What do we want from AI -
and what we don’t?

If AI is shaping our interactions, decisions, and access to resources, who gets to decide what it should do? The Build a Bot workshop was designed as an interactive experiment in speculative design, allowing participants to engage in critical AI-making rather than just consuming pre-built systems.

Instead of merely critiquing existing AI systems, the workshop asked participants to design their own bots—grappling with the choices, assumptions, and unintended consequences embedded in AI development.










The Structure - Designing AI from the Ground Up
Step 1
Conceptualizing the Bot


"A Bot for Me" → A bot tailored for personal use.

"A Bot for All" → A bot designed for society.

What is its purpose? Who benefits from it?
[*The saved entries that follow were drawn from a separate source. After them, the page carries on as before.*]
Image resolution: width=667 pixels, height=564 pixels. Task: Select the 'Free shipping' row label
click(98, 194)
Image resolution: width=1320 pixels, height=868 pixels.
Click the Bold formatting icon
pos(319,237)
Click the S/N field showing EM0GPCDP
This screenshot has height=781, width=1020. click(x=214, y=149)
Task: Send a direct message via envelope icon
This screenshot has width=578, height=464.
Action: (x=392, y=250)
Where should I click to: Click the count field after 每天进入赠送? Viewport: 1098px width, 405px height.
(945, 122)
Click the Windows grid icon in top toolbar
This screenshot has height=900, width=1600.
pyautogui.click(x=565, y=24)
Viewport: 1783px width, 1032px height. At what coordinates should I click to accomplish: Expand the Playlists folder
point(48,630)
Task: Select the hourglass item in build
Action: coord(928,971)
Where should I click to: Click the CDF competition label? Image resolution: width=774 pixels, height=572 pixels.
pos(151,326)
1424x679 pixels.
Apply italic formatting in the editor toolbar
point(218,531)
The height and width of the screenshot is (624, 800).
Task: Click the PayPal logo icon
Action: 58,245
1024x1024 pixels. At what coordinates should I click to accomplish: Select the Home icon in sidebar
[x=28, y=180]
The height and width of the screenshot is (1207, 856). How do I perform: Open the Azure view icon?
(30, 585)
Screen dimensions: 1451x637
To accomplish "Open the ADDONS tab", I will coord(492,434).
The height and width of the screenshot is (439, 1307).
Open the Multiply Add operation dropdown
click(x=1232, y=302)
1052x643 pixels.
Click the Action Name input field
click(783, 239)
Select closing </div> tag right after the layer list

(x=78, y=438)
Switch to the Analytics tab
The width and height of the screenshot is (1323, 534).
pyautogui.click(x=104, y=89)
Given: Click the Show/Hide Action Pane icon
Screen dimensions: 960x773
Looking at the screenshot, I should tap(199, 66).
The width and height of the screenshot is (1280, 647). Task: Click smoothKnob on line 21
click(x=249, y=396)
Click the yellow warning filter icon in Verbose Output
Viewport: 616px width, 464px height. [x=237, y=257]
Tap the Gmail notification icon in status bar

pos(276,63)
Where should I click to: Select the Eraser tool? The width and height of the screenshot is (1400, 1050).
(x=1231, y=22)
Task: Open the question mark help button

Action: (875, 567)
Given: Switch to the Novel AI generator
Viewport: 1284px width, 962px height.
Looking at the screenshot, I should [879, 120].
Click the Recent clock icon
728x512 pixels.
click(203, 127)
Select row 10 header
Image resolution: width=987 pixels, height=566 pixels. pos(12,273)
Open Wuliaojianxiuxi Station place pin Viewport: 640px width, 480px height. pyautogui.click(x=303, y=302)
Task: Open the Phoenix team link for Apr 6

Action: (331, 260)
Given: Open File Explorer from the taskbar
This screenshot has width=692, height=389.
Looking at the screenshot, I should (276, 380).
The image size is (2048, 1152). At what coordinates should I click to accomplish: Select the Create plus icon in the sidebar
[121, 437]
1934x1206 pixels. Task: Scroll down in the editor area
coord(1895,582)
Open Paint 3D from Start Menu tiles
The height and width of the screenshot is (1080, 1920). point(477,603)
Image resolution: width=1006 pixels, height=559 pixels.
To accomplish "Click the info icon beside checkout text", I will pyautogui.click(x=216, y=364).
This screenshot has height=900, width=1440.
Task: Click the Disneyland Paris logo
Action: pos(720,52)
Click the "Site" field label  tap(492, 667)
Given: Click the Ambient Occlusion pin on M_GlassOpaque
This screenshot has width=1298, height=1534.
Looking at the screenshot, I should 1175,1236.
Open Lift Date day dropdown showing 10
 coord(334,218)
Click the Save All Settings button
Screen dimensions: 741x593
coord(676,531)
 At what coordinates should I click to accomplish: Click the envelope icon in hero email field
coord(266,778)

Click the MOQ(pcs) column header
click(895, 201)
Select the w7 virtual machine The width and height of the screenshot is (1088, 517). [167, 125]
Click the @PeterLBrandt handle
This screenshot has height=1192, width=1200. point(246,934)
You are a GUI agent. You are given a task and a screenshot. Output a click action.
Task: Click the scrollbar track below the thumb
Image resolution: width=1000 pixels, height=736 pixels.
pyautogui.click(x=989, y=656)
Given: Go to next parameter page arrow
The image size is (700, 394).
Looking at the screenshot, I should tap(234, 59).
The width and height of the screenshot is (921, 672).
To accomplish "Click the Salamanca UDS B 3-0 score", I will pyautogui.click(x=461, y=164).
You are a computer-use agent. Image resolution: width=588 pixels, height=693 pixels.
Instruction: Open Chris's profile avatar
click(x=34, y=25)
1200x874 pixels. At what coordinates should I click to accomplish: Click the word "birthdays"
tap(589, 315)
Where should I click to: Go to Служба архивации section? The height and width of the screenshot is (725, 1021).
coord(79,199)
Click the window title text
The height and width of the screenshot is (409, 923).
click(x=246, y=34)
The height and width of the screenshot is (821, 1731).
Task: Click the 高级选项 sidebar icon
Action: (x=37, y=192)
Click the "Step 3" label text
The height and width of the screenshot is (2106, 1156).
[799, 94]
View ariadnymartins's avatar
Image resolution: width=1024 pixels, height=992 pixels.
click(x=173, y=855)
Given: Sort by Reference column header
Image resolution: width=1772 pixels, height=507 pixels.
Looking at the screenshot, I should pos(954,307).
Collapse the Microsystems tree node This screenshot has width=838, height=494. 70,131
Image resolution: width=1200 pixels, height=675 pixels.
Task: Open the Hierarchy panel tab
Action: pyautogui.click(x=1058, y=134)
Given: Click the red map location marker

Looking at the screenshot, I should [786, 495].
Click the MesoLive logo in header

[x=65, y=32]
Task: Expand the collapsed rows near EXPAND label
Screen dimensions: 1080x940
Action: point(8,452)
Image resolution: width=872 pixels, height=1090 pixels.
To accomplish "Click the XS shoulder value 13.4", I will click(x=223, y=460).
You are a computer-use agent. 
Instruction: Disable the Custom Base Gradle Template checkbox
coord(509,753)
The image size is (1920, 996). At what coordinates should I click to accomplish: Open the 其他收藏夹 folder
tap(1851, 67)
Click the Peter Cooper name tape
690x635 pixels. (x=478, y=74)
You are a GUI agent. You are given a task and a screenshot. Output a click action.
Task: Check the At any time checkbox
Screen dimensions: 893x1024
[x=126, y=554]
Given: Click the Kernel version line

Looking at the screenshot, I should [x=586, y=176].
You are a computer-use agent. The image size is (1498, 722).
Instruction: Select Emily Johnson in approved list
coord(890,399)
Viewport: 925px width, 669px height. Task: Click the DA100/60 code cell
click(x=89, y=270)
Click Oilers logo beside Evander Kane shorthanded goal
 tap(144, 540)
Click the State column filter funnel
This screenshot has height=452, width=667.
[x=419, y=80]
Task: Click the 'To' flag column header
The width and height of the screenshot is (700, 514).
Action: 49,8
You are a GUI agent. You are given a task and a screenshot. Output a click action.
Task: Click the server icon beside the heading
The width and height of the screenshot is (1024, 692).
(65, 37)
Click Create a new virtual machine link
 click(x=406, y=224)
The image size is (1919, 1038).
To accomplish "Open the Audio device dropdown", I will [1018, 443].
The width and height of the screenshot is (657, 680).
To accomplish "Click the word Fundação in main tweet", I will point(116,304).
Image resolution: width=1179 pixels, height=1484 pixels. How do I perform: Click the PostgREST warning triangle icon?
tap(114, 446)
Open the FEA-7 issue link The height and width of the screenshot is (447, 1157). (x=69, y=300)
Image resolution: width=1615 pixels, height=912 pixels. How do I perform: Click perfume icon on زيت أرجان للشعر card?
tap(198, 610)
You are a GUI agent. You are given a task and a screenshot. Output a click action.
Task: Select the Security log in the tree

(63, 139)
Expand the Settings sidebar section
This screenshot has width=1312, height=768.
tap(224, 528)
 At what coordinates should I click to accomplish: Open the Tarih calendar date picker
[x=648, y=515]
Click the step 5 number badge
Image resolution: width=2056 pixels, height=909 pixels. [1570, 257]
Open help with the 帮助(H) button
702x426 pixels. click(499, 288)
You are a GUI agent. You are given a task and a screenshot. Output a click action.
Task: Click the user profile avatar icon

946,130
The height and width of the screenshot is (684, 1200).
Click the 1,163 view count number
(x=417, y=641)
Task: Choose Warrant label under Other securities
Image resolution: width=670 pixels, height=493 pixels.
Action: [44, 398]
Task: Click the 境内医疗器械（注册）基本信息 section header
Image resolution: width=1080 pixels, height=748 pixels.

Who might be excluded?


Step 2
Defining the Dataset


What kind of data does the bot need to function?

In 10 minutes, participants wrote 5 key data points their bot would rely on.

In 2 minutes, they were asked to revise or add more information.

In 10 minutes, they browsed the internet to "optimize" their bot with additional datasets.


Step 3
Testing & Peer Review


Participants shared their bots and discussed:

      Would you use this bot?

      What makes it helpful—or concerning?

      Does it reinforce biases? Who might be affected?

      Would you release it into the world as it is? Why or          why not?


Step 4
Reflection Round


How was it to build your own AI?

What do you think AI should—and shouldn’t—do?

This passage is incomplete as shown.